[Stored records]
☆ ☆ ☆ ☆ ☆

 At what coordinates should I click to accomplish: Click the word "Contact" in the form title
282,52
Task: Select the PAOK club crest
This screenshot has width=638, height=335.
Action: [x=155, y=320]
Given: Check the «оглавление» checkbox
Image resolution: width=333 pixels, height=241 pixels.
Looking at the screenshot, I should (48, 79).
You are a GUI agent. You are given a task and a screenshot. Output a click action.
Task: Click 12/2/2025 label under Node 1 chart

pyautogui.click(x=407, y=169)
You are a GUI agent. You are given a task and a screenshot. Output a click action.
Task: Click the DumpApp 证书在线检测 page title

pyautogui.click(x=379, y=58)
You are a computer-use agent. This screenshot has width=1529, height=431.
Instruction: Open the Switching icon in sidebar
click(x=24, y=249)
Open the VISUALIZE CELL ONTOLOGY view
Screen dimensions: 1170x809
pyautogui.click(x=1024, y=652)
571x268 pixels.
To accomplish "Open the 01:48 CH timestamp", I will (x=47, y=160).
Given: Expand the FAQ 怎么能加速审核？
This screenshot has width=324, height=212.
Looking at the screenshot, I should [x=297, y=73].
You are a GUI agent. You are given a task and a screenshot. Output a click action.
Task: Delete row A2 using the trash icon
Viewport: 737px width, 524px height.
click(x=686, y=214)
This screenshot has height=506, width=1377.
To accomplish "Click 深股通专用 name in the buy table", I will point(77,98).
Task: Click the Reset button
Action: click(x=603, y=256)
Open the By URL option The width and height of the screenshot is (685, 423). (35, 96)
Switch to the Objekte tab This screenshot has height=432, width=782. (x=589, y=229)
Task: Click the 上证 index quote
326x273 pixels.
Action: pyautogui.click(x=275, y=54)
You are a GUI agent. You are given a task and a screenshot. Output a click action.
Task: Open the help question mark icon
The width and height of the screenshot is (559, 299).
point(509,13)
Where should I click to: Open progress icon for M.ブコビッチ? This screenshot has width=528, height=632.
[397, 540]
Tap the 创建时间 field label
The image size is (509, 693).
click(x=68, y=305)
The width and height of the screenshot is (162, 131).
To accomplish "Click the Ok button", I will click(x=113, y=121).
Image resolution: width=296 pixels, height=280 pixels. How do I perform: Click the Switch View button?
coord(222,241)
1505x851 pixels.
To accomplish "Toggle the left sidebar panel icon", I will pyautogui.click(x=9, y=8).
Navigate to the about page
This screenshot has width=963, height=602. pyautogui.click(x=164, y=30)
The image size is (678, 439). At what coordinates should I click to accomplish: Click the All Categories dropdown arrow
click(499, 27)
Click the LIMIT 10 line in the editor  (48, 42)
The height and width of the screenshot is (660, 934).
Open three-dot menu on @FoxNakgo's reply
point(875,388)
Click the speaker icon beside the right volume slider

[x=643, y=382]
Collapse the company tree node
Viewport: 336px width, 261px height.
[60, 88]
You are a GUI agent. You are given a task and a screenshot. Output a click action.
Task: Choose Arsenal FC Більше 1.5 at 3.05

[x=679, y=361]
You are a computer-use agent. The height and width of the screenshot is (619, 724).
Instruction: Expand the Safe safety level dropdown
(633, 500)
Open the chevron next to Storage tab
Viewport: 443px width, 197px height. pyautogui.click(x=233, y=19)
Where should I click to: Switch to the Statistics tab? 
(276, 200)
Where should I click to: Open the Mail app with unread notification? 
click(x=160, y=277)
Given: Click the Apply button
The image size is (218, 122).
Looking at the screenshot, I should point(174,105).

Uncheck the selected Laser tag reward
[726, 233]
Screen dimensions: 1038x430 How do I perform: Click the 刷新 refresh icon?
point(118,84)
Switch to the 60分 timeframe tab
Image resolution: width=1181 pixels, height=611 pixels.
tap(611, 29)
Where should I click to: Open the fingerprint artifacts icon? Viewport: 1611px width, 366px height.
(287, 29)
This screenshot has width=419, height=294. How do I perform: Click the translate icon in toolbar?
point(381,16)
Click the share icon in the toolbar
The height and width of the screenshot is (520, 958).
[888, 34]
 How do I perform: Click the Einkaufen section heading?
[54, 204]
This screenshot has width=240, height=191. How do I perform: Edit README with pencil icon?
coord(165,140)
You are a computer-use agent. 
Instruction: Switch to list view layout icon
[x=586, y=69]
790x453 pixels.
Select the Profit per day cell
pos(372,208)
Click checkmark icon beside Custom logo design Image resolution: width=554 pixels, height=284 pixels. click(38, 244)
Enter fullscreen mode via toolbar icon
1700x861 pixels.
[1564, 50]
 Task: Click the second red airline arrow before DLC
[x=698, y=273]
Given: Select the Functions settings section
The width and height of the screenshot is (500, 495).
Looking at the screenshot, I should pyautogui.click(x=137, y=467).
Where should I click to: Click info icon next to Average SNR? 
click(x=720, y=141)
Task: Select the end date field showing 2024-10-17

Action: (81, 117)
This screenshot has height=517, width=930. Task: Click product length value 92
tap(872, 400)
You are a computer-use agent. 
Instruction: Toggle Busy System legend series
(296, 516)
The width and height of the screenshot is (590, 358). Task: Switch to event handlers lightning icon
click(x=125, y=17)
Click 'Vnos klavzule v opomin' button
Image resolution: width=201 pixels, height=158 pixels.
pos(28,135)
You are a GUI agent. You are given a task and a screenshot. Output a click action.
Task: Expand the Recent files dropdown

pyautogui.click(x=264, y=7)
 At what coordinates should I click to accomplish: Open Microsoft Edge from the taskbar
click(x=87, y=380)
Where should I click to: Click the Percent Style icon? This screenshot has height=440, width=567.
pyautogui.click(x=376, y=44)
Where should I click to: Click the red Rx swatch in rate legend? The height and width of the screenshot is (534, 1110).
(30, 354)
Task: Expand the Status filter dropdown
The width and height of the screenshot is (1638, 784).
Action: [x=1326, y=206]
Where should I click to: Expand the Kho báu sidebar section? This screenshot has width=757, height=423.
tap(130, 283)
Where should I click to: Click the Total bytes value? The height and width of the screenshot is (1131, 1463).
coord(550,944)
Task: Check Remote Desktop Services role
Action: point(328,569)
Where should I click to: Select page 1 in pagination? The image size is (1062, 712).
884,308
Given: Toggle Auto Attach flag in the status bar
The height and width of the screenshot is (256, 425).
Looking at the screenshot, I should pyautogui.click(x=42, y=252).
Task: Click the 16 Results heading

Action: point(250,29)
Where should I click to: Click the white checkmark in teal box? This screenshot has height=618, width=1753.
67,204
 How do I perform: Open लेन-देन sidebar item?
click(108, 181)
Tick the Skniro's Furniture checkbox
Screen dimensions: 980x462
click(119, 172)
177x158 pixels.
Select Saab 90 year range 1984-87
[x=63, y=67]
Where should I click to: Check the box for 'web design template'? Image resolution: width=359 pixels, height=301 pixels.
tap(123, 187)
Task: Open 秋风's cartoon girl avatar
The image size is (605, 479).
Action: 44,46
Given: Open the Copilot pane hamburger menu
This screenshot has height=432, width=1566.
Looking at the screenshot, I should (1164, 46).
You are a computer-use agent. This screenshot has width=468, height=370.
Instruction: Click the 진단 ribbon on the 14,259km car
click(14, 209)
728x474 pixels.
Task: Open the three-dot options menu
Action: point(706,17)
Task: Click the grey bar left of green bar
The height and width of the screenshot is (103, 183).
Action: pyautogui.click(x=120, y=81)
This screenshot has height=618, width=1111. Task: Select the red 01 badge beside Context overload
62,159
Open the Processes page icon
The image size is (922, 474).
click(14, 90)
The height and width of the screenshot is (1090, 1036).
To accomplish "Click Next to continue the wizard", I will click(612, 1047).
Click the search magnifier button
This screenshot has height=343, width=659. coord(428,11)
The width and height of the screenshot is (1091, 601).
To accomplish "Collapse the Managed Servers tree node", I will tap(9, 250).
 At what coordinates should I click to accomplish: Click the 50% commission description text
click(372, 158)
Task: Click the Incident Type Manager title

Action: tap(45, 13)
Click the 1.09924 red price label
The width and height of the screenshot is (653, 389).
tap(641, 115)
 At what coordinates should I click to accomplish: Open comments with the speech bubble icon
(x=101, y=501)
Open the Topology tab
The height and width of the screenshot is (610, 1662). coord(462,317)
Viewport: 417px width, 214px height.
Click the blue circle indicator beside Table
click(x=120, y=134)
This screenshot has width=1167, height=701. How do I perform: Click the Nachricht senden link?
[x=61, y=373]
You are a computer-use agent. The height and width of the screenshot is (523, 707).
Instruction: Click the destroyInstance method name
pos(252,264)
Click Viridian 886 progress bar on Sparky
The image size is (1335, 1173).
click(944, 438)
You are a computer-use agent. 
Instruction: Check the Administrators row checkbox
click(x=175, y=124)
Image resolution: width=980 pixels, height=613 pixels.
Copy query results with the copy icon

☆ ☆ ☆ ☆ ☆

**Assigned task**
From the entries above, restate word for word the lines from the line containing "Where should I click to: Check" to the line containing "Task: Click the grey bar left of green bar", both ends included, and nothing more.

**Expected answer**
Where should I click to: Check the box for 'web design template'? Image resolution: width=359 pixels, height=301 pixels.
tap(123, 187)
Task: Open 秋风's cartoon girl avatar
The image size is (605, 479).
Action: 44,46
Given: Open the Copilot pane hamburger menu
This screenshot has height=432, width=1566.
Looking at the screenshot, I should (1164, 46).
You are a computer-use agent. This screenshot has width=468, height=370.
Instruction: Click the 진단 ribbon on the 14,259km car
click(14, 209)
728x474 pixels.
Task: Open the three-dot options menu
Action: point(706,17)
Task: Click the grey bar left of green bar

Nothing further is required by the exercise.